While this is not legal advice, MRAA wants to provide further details on these six practices so marine dealers can begin to review their own advertising and pricing practices.

1. Advertising a price that does not reflect all required fees

  • This means all fees required by the dealer, such as a documentation fee, destination charges, bank processing fees, etc., must appear in the advertised price. Optional fees must truly be optional in order to be excluded from the advertised price.
  • This is limited to fees required by the dealer itself. State fees and taxes, etc. can be omitted from the advertised price.

2. Advertising a price that reflects rebates or discounts not available to all consumers

  • An advertised price can only reflect a discount or rebate if that discount or rebate is truly available to all consumers, there can be no qualifying requirements or barriers to that discount.
  • A dealer can advertise the potential discount or rebates alongside the advertised price if they are not available to all consumers, just as long as they are not subtracted from the advertised price.

3. Conditioning an advertised price on consumers using dealer financing

  • If a consumer must use the dealer’s financing program in order to get the advertised price, the FTC considers that the same as a discount with qualifying requirements which means the advertised price cannot reflect a discount that requires the consumer to use dealer financing.
  • Just like other discounts or rebates that are not available to all consumers, a dealer can advertise that the discount for using dealer financing exists but the advertised price cannot reflect that discount.
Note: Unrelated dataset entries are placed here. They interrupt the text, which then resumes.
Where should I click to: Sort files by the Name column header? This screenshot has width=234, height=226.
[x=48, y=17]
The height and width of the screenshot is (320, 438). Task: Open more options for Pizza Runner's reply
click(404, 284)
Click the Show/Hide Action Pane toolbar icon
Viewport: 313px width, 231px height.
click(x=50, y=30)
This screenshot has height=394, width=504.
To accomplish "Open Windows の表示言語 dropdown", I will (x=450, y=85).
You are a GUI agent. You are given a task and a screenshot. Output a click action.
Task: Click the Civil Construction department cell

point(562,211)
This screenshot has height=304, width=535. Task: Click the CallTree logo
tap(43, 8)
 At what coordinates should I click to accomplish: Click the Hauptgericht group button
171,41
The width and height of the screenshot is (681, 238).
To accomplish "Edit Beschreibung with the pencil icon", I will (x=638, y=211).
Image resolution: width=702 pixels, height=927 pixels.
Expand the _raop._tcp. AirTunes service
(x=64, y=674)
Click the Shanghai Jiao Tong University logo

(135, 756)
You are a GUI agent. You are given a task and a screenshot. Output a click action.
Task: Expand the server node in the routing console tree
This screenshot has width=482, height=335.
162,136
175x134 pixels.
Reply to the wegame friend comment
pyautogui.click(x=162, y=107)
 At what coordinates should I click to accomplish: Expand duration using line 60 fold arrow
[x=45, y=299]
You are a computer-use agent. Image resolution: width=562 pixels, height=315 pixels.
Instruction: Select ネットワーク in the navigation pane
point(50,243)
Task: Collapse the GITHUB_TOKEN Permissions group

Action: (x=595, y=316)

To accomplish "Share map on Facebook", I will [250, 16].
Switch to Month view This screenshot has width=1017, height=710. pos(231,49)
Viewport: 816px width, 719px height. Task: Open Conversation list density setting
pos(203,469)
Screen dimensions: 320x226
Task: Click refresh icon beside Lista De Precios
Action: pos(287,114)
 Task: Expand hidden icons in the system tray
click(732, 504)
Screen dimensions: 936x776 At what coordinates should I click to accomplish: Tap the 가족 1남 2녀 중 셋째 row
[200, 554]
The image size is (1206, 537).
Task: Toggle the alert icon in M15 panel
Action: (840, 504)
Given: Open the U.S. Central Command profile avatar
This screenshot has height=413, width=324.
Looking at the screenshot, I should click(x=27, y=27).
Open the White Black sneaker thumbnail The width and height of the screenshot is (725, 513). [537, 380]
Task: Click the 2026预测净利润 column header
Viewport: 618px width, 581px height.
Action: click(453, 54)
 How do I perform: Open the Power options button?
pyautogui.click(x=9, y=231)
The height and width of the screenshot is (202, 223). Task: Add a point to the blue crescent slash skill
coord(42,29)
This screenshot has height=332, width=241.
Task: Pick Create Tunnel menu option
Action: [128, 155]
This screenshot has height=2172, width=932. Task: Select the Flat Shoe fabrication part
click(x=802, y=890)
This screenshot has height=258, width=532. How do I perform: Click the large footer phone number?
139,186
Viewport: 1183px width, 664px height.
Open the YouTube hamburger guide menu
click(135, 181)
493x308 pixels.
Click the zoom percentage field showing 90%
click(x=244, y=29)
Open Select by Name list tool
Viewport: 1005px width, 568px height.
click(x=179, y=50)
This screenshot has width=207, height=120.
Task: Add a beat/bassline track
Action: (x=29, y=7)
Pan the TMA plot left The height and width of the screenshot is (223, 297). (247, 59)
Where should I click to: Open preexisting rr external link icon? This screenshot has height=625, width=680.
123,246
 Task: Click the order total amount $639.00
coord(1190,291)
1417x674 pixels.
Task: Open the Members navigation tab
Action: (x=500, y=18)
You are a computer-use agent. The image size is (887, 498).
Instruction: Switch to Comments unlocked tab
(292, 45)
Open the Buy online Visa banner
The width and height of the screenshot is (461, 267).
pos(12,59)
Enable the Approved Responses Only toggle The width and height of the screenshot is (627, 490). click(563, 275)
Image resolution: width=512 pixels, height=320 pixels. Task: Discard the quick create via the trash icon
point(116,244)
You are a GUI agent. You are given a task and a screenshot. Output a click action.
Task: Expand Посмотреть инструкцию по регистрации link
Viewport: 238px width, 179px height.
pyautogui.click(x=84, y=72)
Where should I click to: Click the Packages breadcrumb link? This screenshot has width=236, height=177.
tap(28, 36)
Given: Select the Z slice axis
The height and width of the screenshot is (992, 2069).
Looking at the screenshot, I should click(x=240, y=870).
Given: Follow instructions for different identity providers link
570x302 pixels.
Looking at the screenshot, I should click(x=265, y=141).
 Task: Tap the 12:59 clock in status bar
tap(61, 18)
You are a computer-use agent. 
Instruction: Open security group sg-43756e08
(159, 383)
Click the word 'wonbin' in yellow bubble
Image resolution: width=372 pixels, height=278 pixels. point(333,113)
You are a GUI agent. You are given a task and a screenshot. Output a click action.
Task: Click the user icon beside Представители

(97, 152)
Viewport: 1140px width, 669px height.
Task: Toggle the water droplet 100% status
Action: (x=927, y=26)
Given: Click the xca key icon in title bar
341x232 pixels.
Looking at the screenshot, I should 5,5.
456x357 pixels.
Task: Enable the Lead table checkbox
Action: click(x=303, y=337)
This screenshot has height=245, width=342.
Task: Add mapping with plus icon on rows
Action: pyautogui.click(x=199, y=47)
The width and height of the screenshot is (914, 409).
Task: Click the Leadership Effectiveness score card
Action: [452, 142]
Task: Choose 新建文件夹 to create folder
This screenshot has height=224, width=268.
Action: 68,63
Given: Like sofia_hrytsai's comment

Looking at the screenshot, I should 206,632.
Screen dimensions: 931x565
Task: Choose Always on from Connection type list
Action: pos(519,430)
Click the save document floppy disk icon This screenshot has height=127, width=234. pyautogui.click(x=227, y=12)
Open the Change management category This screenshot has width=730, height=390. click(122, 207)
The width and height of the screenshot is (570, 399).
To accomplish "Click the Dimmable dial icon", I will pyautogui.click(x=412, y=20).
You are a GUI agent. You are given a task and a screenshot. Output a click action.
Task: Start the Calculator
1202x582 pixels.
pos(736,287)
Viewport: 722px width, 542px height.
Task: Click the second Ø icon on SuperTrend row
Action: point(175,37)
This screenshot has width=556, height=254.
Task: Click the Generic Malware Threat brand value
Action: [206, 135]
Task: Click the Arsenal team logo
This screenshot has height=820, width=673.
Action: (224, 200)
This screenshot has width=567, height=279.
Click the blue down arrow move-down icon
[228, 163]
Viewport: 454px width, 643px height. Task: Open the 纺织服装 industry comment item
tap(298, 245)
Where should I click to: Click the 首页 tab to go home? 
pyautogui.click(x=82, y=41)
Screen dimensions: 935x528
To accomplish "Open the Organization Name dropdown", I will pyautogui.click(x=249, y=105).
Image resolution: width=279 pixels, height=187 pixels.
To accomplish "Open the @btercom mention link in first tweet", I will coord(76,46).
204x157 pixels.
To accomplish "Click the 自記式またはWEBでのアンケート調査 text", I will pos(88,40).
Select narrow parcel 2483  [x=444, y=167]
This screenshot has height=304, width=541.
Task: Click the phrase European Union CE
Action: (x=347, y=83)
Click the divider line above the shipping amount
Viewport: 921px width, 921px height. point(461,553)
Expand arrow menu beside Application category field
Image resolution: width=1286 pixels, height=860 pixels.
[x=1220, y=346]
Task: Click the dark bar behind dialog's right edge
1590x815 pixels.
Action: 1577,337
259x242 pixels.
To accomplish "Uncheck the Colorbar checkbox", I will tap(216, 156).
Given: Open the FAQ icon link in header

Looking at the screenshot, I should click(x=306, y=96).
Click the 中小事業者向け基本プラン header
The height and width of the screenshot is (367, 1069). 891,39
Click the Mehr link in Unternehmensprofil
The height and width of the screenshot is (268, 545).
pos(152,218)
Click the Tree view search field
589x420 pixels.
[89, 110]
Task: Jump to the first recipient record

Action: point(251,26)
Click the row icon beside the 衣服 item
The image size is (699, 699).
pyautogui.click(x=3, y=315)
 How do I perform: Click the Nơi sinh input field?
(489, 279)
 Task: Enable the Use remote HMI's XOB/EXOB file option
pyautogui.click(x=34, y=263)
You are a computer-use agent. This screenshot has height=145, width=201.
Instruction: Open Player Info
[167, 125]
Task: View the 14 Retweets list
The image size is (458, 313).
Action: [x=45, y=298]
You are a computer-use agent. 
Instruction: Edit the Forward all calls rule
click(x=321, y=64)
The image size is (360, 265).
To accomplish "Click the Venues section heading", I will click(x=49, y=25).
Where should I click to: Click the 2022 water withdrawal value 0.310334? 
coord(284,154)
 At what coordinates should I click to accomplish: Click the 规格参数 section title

4. Advertising a price that fails to take into account the amount of an additional required down payment

  • A down payment is part of the cost of the boat and must be reflected in the advertised price.
  • Simply put, if an advertised price of a boat is $50,000 but that price is only available with an additional $5,000 down payment, that advertised price would violate this rule and should instead be advertised as $55,000.

5. Requiring consumers to buy additional items not reflected in the advertised price

  • Any mandatory add-ons must be reflected in the advertised price. This includes pre-installed accessories, any F&I products the dealer requires, service contracts, subscription services, etc.
  • Those items must truly be optional in order to be excluded from the advertised price.

6. Advertising unavailable or non-existent boats

  • A dealer can’t advertise a boat that will never actually show up at their dealership. If a boat is in transit, this must be noted in the advertisement.
  • Have a process to remove sold inventory from any advertising.

Additional considerations for marine retailers

There are a couple additional things a dealer should consider about their advertised pricing practices:

First, disclaimers stating that additional charges may apply to the advertised price are red flags to enforcement agencies. If those fees are required, disclaiming that fact in the advertisement is essentially raising your hand and telling the agency that you are violating their rule. Ensure your disclaimers only refer to truly optional equipment, fees, etc. if they appear in your advertisement.

Second, review your state’s disclosure requirements. There is a wide range of rules on disclosure of documentation fees across the states and state consumer protection agencies have been just as active as the FTC in pursuing violations of these rules.

Finally, remember that this does not constitute legal advice, but the MRAA will continue to monitor the FTC’s activity in this area. Auto dealers continue to be the main target of enforcement actions, as there are so many more auto dealers and most Americans depend on a motor vehicle for their daily lives, making bad behavior of auto dealers a bigger threat to everyday Americans than boat dealers.

It’s important to remember that boat dealers are not free of scrutiny!

Protect yourself and review your advertising practices to ensure you won’t be on the receiving end of one of the FTC’s warning letters.